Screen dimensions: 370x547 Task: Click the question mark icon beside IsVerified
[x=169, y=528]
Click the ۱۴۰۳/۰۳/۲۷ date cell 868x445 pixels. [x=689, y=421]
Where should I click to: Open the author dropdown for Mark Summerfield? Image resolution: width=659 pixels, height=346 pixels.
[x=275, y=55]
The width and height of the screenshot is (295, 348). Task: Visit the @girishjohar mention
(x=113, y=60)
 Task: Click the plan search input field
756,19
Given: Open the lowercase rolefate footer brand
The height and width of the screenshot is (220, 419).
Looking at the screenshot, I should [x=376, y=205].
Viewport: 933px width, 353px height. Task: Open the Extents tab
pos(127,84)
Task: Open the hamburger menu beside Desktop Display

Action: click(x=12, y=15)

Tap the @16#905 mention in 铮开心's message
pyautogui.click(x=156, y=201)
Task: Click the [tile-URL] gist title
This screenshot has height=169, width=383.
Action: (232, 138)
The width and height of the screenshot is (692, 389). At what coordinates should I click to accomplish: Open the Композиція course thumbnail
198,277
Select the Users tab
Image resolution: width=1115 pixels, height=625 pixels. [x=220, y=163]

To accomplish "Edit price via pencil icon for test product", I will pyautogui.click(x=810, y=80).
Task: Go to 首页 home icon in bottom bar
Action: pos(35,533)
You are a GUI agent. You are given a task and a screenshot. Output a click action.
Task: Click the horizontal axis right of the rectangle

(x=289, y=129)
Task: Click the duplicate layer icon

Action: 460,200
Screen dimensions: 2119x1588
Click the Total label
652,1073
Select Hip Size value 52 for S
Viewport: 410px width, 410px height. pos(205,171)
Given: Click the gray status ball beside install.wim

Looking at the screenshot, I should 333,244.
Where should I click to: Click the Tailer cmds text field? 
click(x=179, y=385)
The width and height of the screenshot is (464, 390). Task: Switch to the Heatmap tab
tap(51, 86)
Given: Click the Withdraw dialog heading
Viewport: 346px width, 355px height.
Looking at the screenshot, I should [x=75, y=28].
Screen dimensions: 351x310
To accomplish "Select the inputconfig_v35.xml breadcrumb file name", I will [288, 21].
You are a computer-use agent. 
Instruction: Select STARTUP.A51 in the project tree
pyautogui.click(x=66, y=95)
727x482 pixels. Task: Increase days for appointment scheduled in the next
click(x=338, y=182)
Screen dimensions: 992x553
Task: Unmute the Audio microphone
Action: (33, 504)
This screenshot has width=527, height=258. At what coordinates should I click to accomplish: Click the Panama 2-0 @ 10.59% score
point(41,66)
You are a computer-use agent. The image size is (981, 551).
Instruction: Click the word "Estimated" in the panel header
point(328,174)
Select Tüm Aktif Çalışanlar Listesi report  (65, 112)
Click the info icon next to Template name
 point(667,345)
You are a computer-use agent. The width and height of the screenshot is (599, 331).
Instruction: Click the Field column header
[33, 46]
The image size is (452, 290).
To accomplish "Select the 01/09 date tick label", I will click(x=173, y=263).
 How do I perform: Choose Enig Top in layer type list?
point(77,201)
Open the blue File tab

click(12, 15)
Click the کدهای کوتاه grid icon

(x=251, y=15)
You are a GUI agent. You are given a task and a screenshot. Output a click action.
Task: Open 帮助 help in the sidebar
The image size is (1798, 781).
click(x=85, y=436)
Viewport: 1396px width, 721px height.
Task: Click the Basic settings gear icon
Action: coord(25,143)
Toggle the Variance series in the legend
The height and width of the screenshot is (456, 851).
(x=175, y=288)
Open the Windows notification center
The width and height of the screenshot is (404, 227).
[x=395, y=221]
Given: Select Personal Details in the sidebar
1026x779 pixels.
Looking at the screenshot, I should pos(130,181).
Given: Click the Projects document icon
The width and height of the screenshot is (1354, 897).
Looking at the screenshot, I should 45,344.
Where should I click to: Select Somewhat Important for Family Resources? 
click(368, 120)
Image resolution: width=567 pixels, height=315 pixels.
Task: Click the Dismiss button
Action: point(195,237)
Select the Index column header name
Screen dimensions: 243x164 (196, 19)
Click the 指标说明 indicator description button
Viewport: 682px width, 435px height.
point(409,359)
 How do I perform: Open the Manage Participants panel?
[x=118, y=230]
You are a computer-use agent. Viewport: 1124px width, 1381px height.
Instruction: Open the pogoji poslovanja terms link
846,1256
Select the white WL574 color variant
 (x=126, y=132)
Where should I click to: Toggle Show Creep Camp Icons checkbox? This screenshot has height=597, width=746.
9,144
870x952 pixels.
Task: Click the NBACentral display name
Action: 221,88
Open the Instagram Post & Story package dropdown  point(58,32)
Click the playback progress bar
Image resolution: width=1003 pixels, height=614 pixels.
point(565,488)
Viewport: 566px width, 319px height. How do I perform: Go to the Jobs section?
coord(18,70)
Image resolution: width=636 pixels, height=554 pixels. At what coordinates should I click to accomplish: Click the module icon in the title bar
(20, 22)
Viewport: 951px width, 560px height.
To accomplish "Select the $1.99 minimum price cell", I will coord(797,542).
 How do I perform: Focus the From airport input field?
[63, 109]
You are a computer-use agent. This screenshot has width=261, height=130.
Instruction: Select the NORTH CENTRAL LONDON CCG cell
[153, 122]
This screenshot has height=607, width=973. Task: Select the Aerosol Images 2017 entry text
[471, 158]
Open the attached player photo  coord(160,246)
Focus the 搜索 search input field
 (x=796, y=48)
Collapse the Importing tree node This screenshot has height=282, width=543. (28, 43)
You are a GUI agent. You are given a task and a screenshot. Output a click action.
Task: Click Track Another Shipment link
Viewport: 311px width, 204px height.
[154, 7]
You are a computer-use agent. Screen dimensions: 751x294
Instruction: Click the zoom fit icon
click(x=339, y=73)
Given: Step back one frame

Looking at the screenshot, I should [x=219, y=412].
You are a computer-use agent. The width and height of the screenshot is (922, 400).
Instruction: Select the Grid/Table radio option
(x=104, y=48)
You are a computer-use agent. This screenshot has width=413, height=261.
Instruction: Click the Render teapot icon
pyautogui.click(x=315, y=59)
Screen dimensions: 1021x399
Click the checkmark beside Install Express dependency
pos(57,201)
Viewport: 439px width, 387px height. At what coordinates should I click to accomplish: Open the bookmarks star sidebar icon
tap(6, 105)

=-=-=-=-=

**TASK ITEM**
In the data above, find the line that contains "Given: Click the gray" and the line that contains "Given: Click the Projects document icon". Repeat exactly those lines and every line between them, and only those.

**ANSWER SECTION**
Given: Click the gray status ball beside install.wim

Looking at the screenshot, I should 333,244.
Where should I click to: Click the Tailer cmds text field? 
click(x=179, y=385)
The width and height of the screenshot is (464, 390). Task: Switch to the Heatmap tab
tap(51, 86)
Given: Click the Withdraw dialog heading
Viewport: 346px width, 355px height.
Looking at the screenshot, I should [x=75, y=28].
Screen dimensions: 351x310
To accomplish "Select the inputconfig_v35.xml breadcrumb file name", I will [288, 21].
You are a computer-use agent. 
Instruction: Select STARTUP.A51 in the project tree
pyautogui.click(x=66, y=95)
727x482 pixels. Task: Increase days for appointment scheduled in the next
click(x=338, y=182)
Screen dimensions: 992x553
Task: Unmute the Audio microphone
Action: (33, 504)
This screenshot has width=527, height=258. At what coordinates should I click to accomplish: Click the Panama 2-0 @ 10.59% score
point(41,66)
You are a computer-use agent. The image size is (981, 551).
Instruction: Click the word "Estimated" in the panel header
point(328,174)
Select Tüm Aktif Çalışanlar Listesi report  (65, 112)
Click the info icon next to Template name
 point(667,345)
You are a computer-use agent. The width and height of the screenshot is (599, 331).
Instruction: Click the Field column header
[33, 46]
The image size is (452, 290).
To accomplish "Select the 01/09 date tick label", I will click(x=173, y=263).
 How do I perform: Choose Enig Top in layer type list?
point(77,201)
Open the blue File tab

click(12, 15)
Click the کدهای کوتاه grid icon

(x=251, y=15)
You are a GUI agent. You are given a task and a screenshot. Output a click action.
Task: Open 帮助 help in the sidebar
The image size is (1798, 781).
click(x=85, y=436)
Viewport: 1396px width, 721px height.
Task: Click the Basic settings gear icon
Action: coord(25,143)
Toggle the Variance series in the legend
The height and width of the screenshot is (456, 851).
(x=175, y=288)
Open the Windows notification center
The width and height of the screenshot is (404, 227).
[x=395, y=221]
Given: Select Personal Details in the sidebar
1026x779 pixels.
Looking at the screenshot, I should pos(130,181).
Given: Click the Projects document icon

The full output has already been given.